Question

Solve$$ \frac{x+6}{x}=\frac{3}{2}$$

Answer

**step1** Understanding the problem

The problem asks us to find the value of an unknown number, represented by 'x', in the given fraction equation: $$\frac{x+6}{x}=\frac{3}{2}$$. We need to find what number 'x' must be to make this statement true.

**step2** Decomposing the left side of the equation

The fraction on the left side, $$\frac{x+6}{x}$$, can be understood by separating the terms in the numerator. When we have a sum in the numerator divided by a single number, we can divide each part of the sum by that number. For example, if we have (apples + bananas) divided by a basket, it means apples divided by the basket plus bananas divided by the basket. Similarly, $$(x+6) \div x$$ can be written as the sum of two fractions: $$\frac{x}{x} + \frac{6}{x}$$.

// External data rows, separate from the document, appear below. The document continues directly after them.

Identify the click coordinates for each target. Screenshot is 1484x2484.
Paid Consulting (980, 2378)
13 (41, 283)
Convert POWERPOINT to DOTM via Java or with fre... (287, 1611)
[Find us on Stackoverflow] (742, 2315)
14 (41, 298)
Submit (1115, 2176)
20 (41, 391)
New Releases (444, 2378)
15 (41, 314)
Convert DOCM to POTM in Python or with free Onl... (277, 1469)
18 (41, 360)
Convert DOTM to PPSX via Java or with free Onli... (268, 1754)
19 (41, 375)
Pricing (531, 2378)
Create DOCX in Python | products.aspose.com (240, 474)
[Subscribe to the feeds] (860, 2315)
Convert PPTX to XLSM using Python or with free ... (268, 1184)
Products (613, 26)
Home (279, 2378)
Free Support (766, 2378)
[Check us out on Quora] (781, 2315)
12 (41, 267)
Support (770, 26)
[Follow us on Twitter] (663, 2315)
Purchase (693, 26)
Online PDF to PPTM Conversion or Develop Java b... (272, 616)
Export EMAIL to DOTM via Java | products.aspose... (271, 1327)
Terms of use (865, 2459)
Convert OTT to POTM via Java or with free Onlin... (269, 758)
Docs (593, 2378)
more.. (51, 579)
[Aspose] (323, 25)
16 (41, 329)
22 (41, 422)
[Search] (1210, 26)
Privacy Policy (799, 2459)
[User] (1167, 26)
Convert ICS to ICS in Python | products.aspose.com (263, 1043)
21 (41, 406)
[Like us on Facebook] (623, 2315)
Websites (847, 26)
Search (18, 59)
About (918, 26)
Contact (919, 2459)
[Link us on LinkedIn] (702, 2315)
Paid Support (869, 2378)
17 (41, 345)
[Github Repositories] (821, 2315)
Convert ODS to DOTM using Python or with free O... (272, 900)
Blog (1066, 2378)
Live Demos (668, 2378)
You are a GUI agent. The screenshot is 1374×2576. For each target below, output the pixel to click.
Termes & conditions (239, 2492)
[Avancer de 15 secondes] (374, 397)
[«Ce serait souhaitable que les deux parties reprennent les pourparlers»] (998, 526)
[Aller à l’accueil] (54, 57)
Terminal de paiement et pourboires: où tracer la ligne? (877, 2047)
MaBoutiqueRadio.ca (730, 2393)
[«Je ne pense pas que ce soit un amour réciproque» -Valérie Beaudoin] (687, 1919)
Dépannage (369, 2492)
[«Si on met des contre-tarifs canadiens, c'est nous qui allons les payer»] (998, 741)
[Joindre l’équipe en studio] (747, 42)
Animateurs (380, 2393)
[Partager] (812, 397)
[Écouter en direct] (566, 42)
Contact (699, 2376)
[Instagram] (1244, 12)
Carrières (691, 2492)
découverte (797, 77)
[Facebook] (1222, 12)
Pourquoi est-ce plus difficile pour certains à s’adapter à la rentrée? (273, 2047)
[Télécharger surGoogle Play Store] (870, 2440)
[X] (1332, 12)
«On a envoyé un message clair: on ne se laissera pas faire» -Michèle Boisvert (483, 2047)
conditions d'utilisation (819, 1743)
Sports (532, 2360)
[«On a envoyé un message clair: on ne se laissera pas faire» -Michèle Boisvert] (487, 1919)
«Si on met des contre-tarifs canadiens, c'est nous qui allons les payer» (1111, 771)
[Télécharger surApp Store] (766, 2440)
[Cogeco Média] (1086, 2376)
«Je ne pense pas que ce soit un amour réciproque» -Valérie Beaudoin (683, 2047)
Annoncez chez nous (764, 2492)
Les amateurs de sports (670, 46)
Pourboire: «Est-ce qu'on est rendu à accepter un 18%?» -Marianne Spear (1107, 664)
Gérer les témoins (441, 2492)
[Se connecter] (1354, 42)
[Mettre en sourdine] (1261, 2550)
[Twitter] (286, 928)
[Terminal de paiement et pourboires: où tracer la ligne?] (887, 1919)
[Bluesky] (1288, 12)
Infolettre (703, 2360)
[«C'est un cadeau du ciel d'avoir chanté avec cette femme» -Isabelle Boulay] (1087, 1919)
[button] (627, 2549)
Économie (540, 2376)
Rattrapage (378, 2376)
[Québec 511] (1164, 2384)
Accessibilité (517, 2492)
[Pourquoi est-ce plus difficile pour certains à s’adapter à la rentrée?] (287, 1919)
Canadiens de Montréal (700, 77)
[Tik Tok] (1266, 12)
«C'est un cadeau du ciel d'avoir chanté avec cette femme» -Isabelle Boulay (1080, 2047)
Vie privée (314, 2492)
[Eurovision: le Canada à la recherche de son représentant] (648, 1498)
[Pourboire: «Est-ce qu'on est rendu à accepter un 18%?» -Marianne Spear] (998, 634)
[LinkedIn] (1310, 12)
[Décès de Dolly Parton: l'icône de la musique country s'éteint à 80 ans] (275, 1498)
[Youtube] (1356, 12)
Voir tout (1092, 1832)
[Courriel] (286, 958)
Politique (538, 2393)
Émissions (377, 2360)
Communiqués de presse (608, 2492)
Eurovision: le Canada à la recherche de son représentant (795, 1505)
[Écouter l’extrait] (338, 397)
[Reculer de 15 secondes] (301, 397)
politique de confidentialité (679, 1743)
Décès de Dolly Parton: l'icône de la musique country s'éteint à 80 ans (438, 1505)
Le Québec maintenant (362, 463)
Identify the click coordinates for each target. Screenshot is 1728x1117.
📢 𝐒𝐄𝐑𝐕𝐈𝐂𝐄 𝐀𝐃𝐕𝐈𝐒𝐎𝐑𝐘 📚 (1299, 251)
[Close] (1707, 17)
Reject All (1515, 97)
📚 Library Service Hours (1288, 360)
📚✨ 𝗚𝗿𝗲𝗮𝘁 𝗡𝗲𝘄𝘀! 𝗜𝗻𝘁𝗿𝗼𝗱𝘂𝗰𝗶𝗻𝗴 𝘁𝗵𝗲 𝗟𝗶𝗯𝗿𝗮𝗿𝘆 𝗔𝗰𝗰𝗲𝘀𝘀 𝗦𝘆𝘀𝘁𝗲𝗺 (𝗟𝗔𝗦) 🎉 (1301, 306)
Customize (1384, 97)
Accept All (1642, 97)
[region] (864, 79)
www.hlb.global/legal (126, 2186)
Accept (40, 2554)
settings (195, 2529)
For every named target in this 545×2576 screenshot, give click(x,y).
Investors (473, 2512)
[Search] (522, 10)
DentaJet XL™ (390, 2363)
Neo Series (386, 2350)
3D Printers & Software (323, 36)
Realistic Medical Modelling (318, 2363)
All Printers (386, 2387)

**step3** Simplifying the decomposed fraction

We know that any number divided by itself is equal to 1. So, $$\frac{x}{x}$$ is equal to 1. Therefore, the left side of the equation simplifies to $$1 + \frac{6}{x}$$. The equation now becomes $$1 + \frac{6}{x} = \frac{3}{2}$$.

**step4** Rewriting the right side as a mixed number

The fraction on the right side, $$\frac{3}{2}$$, is an improper fraction because the numerator (3) is larger than the denominator (2). We can rewrite it as a mixed number. We know that two halves make one whole ($$\frac{2}{2} = 1$$). Since we have three halves, it means we have one whole and one half remaining. So, $$\frac{3}{2}$$ is equal to $$1 \frac{1}{2}$$. This can also be written as $$1 + \frac{1}{2}$$.

**step5** Equating the expressions and isolating the fractional part

Now our equation is $$1 + \frac{6}{x} = 1 + \frac{1}{2}$$. If we have 1 plus some amount on one side, and 1 plus another amount on the other side, and these two expressions are equal, then the amounts added to 1 must be equal. Therefore, we can conclude that the fractional parts must be equal to each other: $$\frac{6}{x} = \frac{1}{2}$$.

**step6** Finding the unknown value using equivalent fractions

We now need to find a number 'x' such that the fraction $$\frac{6}{x}$$ is equivalent to $$\frac{1}{2}$$. We can think about how the numerators relate. To get from 1 (in the fraction $$\frac{1}{2}$$) to 6 (in the fraction $$\frac{6}{x}$$), we multiply by 6. To keep the fractions equivalent, we must perform the same operation on the denominators. So, we need to multiply the denominator 2 (from $$\frac{1}{2}$$) by 6 to find 'x'. Therefore, $$x = 2 \times 6$$.

**step7** Calculating the final value

Performing the multiplication, we find that $$2 \times 6 = 12$$. So, the value of 'x' is 12.